Für den Sachverständigen ist eine Streitverkündung ohne Wert!
Wie tief soll das hier eigentlich noch abrutschen von einem Blog, der die Öffentlichkeit informiert, zu einem Blog, in dem persönliche Händel ausgefochten werden?
Schlimm genug, dass differenzierte Meinungen mit Diffarmierungen abgestraft werden, aber was wir hier jetzt lesen, ist sicher bestens geeignet, der Öffentlichkeit zu zeigen:
Einigkeit macht stark!
Lieber Herr Otting,
ich bin zwar nicht immer Ihrer Meinung. Aber hier haben Sie Recht.
Mit freundlichen Grüßen
F-W Wortmann
@ Willi Wacker
„Dem Kommentator ist doch der Unterlassungsanspruch aus dem Urteil des OLG Naumburg…“
…. der ist mir nicht nur bekannt, der beruht insbesondere auf einer konstruktiven und partnerschaftlichen Zusammenarbeit zwischen unserem damaligen Anwalt und mir. Also wenn jemand meint …, ich werde es gelassen auf mich zukommen lassen.

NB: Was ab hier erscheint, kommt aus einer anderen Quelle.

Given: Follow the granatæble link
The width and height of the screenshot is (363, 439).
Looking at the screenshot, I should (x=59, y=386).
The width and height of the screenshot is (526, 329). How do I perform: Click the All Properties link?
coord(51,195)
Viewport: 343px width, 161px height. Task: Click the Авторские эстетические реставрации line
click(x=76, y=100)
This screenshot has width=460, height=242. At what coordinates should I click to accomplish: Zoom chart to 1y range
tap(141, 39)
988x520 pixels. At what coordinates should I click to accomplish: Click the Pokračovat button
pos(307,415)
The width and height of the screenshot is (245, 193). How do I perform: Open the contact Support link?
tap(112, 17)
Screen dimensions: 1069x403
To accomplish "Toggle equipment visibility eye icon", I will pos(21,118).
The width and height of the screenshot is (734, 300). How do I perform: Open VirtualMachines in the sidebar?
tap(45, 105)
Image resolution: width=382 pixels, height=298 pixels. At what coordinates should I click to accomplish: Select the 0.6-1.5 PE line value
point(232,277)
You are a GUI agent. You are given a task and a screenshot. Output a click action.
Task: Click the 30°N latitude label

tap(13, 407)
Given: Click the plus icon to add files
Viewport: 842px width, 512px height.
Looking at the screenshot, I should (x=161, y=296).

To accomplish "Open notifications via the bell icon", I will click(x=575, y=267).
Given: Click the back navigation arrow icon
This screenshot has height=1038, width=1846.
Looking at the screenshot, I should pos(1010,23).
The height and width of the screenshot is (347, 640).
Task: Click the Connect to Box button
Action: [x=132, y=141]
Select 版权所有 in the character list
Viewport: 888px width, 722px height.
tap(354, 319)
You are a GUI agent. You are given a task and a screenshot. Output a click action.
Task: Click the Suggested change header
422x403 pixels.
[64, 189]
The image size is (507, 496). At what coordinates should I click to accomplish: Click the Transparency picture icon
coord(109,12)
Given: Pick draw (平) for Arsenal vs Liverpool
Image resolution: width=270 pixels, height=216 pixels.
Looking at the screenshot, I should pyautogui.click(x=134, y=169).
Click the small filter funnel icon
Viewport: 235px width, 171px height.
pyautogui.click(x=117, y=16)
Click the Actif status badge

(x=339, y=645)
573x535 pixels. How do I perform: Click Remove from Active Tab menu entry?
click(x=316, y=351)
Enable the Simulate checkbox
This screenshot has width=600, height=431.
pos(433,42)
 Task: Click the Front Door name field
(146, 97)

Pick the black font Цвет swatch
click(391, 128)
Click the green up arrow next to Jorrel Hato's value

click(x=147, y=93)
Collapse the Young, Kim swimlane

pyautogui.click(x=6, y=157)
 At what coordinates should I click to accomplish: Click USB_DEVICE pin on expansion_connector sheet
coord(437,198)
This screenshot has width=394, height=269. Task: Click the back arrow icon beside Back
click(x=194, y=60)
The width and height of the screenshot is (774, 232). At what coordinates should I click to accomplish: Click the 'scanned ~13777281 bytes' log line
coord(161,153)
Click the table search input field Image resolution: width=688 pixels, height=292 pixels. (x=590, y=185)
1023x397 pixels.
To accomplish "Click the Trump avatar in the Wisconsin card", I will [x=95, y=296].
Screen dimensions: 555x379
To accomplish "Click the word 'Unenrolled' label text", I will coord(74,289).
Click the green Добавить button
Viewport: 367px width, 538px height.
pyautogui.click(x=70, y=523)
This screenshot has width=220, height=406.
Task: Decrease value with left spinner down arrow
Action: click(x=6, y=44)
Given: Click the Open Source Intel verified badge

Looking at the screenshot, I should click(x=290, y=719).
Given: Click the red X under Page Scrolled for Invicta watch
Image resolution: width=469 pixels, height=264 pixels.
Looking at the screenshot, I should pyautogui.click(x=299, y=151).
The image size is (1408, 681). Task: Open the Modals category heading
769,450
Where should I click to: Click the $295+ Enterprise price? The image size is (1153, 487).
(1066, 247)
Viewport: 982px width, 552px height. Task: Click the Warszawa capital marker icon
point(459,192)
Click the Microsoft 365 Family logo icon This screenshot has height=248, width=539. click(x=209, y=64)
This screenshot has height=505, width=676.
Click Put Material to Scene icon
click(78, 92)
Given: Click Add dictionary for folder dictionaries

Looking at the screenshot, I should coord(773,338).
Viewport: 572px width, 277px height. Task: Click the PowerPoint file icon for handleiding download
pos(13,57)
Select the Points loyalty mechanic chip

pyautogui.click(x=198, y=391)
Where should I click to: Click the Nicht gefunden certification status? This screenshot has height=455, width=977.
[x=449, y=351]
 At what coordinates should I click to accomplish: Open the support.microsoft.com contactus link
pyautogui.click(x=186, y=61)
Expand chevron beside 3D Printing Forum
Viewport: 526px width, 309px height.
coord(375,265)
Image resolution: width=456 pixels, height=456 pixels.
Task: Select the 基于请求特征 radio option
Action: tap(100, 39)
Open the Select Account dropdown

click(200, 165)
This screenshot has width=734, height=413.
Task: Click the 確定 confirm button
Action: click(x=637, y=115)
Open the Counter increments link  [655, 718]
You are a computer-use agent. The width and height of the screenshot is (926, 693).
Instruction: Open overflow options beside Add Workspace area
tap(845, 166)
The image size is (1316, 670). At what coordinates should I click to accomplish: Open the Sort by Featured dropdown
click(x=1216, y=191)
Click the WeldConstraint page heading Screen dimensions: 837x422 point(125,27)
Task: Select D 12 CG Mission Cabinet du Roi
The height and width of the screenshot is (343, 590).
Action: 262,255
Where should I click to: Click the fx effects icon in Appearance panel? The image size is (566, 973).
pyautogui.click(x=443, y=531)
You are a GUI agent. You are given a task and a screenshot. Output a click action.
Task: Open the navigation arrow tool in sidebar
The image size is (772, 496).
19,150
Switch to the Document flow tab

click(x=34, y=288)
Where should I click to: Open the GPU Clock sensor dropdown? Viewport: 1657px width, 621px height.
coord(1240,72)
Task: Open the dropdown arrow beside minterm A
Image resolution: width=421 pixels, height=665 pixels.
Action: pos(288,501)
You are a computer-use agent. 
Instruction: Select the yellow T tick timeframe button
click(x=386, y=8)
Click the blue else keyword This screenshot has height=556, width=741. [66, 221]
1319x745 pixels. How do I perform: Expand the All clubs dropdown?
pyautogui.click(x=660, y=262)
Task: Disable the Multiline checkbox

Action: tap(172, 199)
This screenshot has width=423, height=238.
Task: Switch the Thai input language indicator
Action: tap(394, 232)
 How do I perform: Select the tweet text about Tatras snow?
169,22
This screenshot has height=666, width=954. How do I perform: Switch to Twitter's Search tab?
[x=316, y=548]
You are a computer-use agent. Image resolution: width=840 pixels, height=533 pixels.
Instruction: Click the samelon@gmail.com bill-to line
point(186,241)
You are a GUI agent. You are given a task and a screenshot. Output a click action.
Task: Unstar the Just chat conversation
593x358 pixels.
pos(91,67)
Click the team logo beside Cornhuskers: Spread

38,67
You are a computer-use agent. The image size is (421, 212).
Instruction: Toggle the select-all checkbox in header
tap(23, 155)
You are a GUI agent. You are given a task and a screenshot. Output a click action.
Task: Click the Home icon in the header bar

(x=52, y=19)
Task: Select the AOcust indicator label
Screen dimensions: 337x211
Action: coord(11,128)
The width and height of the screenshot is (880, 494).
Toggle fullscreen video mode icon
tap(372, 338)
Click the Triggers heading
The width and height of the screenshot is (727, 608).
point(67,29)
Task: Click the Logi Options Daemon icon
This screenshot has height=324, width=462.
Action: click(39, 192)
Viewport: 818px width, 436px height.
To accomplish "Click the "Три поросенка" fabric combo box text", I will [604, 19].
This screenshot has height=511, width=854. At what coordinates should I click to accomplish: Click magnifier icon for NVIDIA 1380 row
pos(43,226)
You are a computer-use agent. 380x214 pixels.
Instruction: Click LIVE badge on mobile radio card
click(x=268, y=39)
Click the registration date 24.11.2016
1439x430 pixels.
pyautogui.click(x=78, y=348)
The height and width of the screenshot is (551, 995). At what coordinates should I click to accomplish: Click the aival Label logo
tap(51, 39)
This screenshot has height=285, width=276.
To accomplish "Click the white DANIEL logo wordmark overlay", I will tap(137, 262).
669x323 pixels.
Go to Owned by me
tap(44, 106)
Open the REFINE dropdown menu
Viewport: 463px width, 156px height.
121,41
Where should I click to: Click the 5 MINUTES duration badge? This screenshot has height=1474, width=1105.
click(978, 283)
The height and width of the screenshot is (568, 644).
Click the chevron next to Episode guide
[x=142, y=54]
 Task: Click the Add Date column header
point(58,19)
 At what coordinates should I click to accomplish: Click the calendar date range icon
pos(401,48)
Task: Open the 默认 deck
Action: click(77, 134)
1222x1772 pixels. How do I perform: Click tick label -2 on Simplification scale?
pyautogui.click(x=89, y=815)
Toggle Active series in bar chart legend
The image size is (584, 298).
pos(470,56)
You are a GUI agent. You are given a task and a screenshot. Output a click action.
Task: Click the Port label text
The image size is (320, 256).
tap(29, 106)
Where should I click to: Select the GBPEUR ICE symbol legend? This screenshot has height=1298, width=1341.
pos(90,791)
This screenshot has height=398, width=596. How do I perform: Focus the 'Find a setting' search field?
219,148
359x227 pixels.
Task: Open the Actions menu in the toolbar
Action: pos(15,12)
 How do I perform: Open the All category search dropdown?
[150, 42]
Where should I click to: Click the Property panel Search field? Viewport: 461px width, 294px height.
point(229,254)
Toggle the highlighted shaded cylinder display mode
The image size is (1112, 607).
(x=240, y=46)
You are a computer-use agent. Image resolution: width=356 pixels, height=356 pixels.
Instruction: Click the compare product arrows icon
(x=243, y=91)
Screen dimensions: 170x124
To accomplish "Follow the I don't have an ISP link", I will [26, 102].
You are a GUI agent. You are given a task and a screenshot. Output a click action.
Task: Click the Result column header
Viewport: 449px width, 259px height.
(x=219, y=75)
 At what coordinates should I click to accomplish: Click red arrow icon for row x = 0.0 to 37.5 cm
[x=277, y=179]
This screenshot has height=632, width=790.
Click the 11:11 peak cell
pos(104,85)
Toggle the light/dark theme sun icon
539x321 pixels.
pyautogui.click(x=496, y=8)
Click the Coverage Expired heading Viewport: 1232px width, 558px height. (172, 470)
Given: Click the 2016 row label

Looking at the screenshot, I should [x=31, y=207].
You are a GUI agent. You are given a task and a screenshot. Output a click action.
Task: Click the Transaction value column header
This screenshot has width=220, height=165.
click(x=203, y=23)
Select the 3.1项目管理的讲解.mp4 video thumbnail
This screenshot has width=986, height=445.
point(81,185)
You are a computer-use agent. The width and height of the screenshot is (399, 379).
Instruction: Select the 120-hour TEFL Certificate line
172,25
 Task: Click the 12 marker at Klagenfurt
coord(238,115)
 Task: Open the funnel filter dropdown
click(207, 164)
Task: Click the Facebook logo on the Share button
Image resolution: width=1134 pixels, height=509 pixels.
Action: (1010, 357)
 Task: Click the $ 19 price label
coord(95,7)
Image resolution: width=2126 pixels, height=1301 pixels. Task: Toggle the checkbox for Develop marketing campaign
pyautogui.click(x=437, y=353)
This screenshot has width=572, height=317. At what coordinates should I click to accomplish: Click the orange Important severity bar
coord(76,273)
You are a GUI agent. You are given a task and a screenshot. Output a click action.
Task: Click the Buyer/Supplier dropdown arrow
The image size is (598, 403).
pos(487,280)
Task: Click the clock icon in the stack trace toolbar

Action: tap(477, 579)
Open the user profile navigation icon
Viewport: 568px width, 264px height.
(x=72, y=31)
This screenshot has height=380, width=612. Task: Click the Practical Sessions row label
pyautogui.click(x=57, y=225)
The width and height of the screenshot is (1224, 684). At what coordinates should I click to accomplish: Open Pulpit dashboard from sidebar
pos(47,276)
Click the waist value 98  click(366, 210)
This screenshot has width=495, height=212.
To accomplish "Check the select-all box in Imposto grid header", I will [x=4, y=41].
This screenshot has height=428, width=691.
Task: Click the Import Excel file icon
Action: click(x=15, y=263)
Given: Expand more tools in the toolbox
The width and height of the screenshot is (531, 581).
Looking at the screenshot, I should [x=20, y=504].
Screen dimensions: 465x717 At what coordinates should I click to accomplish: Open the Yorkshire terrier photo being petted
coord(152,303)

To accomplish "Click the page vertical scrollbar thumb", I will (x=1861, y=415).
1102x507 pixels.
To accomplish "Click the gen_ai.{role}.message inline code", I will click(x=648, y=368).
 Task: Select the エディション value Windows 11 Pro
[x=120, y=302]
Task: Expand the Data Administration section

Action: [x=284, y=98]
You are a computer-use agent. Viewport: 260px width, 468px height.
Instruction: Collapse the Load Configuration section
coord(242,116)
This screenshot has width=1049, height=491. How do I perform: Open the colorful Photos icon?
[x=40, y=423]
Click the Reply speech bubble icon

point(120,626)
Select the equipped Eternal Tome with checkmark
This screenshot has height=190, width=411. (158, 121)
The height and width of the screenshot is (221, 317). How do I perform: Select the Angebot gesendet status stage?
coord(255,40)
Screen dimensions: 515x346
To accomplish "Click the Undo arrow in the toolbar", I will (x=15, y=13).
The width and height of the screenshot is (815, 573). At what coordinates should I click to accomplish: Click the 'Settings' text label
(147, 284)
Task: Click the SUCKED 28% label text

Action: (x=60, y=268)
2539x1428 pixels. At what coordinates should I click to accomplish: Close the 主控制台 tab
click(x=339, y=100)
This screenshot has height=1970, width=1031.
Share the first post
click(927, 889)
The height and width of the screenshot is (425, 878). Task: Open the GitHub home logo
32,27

Abschließend bleibt mir noch zu sagen, bei einer Streitverkündung ist jeder SV gut beraten, sich eingehend den Kommentaren von Hunter und RA Schepers zu widmen.
Chr. Zimper
@ joachim otting
Früher gab es Kritik am Blog, dass sich die Schreiber angeblich immer nur gegenseitig Recht geben. Wenn es nun bei „heißen Themen“ zu heftigen Diskussion inerhalb der Blogger kommt, bei denen zwangsläufig auch mal „die Fetzen fliegen“, ist es nun auch wieder nicht recht? Die „Streitverkündung“ des Sachverständigen ist, wie man sieht, ein wahrhaft „heißes Eisen“.
Egal wie man es also macht, irgendwelchen Leuten passt immer irgend etwas nicht? Ob Schmusekurs oder heftige Streitdiskussion. Da hilft es nur, den eigenen Weg konsequent weiter zu bestreiten, während diverse Kritiker im Rückspiegel an Bedeutung verlieren.
@Hunter Mittwoch, 30.11.2011 um 13:17
“ …während diverse Kritiker im Rückspiegel an Bedeutung verlieren.“
Da kann einem aber auch das eigene Konterfei begegnen – nicht wahr?
Ne, höchstens ein paar benebelte Dummschwätzer.
Zu denen fällt mir dann immer der passende Spruch von Herrn Otting ein:
„Was stört es eine deutsche Eiche, wenn eine Sau sich daran kratzt…“
Lieber Herr Otting,
wie überall im Leben ist es auch hier. Mit einem Brunnenfrosch kann man nicht über den Ozean reden.
Gruß
H.R.
@Hunter Mittwoch, 30.11.2011 um 23:06
„Ne, höchstens ein paar benebelte Dummschwätzer.“
Treffer – aber wieso denn gleich mehrfach – Akoholprobleme?